» ABOUT THIS EXERCISE
Your answer is the listing, printed exactly as given.

» PROVIDED RECORDS

━━━━━━━━━━

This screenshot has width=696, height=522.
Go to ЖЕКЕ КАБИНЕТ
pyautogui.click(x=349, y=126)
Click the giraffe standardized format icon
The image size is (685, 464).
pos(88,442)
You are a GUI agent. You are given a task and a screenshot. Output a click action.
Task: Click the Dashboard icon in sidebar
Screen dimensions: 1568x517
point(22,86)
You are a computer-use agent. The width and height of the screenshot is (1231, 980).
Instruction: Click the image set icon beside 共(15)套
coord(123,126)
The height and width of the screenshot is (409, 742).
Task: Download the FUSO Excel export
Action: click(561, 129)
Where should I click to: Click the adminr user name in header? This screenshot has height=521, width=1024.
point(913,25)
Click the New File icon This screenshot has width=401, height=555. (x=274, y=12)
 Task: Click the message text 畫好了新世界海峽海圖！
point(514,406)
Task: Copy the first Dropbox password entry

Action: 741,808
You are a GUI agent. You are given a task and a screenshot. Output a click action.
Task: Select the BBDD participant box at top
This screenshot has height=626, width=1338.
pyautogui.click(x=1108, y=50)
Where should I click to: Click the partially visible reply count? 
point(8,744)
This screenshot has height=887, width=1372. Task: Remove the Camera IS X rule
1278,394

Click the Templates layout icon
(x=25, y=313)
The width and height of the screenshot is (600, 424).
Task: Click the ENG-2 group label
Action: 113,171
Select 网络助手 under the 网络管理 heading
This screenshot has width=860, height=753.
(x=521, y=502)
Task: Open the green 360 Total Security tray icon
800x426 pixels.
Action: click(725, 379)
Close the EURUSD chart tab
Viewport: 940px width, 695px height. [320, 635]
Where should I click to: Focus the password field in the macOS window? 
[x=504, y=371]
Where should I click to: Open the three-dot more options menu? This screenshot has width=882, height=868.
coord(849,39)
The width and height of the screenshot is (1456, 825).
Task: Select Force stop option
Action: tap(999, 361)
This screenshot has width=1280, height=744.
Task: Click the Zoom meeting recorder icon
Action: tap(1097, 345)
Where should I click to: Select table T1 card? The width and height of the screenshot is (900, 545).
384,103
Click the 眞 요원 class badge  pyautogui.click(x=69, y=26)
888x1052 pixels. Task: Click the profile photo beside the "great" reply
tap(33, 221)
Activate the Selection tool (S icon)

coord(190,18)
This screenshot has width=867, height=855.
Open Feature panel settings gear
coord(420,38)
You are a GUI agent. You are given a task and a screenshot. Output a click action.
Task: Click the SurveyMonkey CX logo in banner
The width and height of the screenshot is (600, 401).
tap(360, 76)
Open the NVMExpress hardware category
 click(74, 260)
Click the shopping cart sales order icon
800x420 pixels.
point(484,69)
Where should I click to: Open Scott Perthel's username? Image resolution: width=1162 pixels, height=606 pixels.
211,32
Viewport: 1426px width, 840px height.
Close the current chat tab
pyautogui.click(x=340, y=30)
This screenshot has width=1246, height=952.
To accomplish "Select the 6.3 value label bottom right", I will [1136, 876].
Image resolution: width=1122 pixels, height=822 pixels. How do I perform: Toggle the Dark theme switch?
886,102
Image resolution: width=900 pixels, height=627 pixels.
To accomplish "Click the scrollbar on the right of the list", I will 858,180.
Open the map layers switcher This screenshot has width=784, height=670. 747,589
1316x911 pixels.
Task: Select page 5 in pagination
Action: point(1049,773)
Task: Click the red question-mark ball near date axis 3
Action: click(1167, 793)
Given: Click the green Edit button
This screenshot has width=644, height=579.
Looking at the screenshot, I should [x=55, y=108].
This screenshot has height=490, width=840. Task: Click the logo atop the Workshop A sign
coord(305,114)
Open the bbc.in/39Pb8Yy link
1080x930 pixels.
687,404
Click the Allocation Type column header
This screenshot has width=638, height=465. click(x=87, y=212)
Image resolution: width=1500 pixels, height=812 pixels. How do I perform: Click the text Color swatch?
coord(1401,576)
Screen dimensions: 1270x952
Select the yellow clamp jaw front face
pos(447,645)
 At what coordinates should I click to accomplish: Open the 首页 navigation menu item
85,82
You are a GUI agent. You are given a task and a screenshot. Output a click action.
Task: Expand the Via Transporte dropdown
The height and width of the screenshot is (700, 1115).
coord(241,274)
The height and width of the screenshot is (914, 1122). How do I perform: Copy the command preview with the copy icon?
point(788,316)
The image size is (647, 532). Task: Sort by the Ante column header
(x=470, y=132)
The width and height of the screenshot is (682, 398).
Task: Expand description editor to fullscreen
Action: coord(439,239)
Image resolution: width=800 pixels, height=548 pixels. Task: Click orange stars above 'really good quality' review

━━━━━━━━━━

» ANSWER FOR THE TASK
This screenshot has width=696, height=522.
Go to ЖЕКЕ КАБИНЕТ
pyautogui.click(x=349, y=126)
Click the giraffe standardized format icon
The image size is (685, 464).
pos(88,442)
You are a GUI agent. You are given a task and a screenshot. Output a click action.
Task: Click the Dashboard icon in sidebar
Screen dimensions: 1568x517
point(22,86)
You are a computer-use agent. The width and height of the screenshot is (1231, 980).
Instruction: Click the image set icon beside 共(15)套
coord(123,126)
The height and width of the screenshot is (409, 742).
Task: Download the FUSO Excel export
Action: click(561, 129)
Where should I click to: Click the adminr user name in header? This screenshot has height=521, width=1024.
point(913,25)
Click the New File icon This screenshot has width=401, height=555. (x=274, y=12)
 Task: Click the message text 畫好了新世界海峽海圖！
point(514,406)
Task: Copy the first Dropbox password entry

Action: 741,808
You are a GUI agent. You are given a task and a screenshot. Output a click action.
Task: Select the BBDD participant box at top
This screenshot has height=626, width=1338.
pyautogui.click(x=1108, y=50)
Where should I click to: Click the partially visible reply count? 
point(8,744)
This screenshot has height=887, width=1372. Task: Remove the Camera IS X rule
1278,394

Click the Templates layout icon
(x=25, y=313)
The width and height of the screenshot is (600, 424).
Task: Click the ENG-2 group label
Action: 113,171
Select 网络助手 under the 网络管理 heading
This screenshot has width=860, height=753.
(x=521, y=502)
Task: Open the green 360 Total Security tray icon
800x426 pixels.
Action: click(725, 379)
Close the EURUSD chart tab
Viewport: 940px width, 695px height. [320, 635]
Where should I click to: Focus the password field in the macOS window? 
[x=504, y=371]
Where should I click to: Open the three-dot more options menu? This screenshot has width=882, height=868.
coord(849,39)
The width and height of the screenshot is (1456, 825).
Task: Select Force stop option
Action: tap(999, 361)
This screenshot has width=1280, height=744.
Task: Click the Zoom meeting recorder icon
Action: tap(1097, 345)
Where should I click to: Select table T1 card? The width and height of the screenshot is (900, 545).
384,103
Click the 眞 요원 class badge  pyautogui.click(x=69, y=26)
888x1052 pixels. Task: Click the profile photo beside the "great" reply
tap(33, 221)
Activate the Selection tool (S icon)

coord(190,18)
This screenshot has width=867, height=855.
Open Feature panel settings gear
coord(420,38)
You are a GUI agent. You are given a task and a screenshot. Output a click action.
Task: Click the SurveyMonkey CX logo in banner
The width and height of the screenshot is (600, 401).
tap(360, 76)
Open the NVMExpress hardware category
 click(74, 260)
Click the shopping cart sales order icon
800x420 pixels.
point(484,69)
Where should I click to: Open Scott Perthel's username? Image resolution: width=1162 pixels, height=606 pixels.
211,32
Viewport: 1426px width, 840px height.
Close the current chat tab
pyautogui.click(x=340, y=30)
This screenshot has width=1246, height=952.
To accomplish "Select the 6.3 value label bottom right", I will [1136, 876].
Image resolution: width=1122 pixels, height=822 pixels. How do I perform: Toggle the Dark theme switch?
886,102
Image resolution: width=900 pixels, height=627 pixels.
To accomplish "Click the scrollbar on the right of the list", I will 858,180.
Open the map layers switcher This screenshot has width=784, height=670. 747,589
1316x911 pixels.
Task: Select page 5 in pagination
Action: point(1049,773)
Task: Click the red question-mark ball near date axis 3
Action: click(1167, 793)
Given: Click the green Edit button
This screenshot has width=644, height=579.
Looking at the screenshot, I should [x=55, y=108].
This screenshot has height=490, width=840. Task: Click the logo atop the Workshop A sign
coord(305,114)
Open the bbc.in/39Pb8Yy link
1080x930 pixels.
687,404
Click the Allocation Type column header
This screenshot has width=638, height=465. click(x=87, y=212)
Image resolution: width=1500 pixels, height=812 pixels. How do I perform: Click the text Color swatch?
coord(1401,576)
Screen dimensions: 1270x952
Select the yellow clamp jaw front face
pos(447,645)
 At what coordinates should I click to accomplish: Open the 首页 navigation menu item
85,82
You are a GUI agent. You are given a task and a screenshot. Output a click action.
Task: Expand the Via Transporte dropdown
The height and width of the screenshot is (700, 1115).
coord(241,274)
The height and width of the screenshot is (914, 1122). How do I perform: Copy the command preview with the copy icon?
point(788,316)
The image size is (647, 532). Task: Sort by the Ante column header
(x=470, y=132)
The width and height of the screenshot is (682, 398).
Task: Expand description editor to fullscreen
Action: coord(439,239)
Image resolution: width=800 pixels, height=548 pixels. Task: Click orange stars above 'really good quality' review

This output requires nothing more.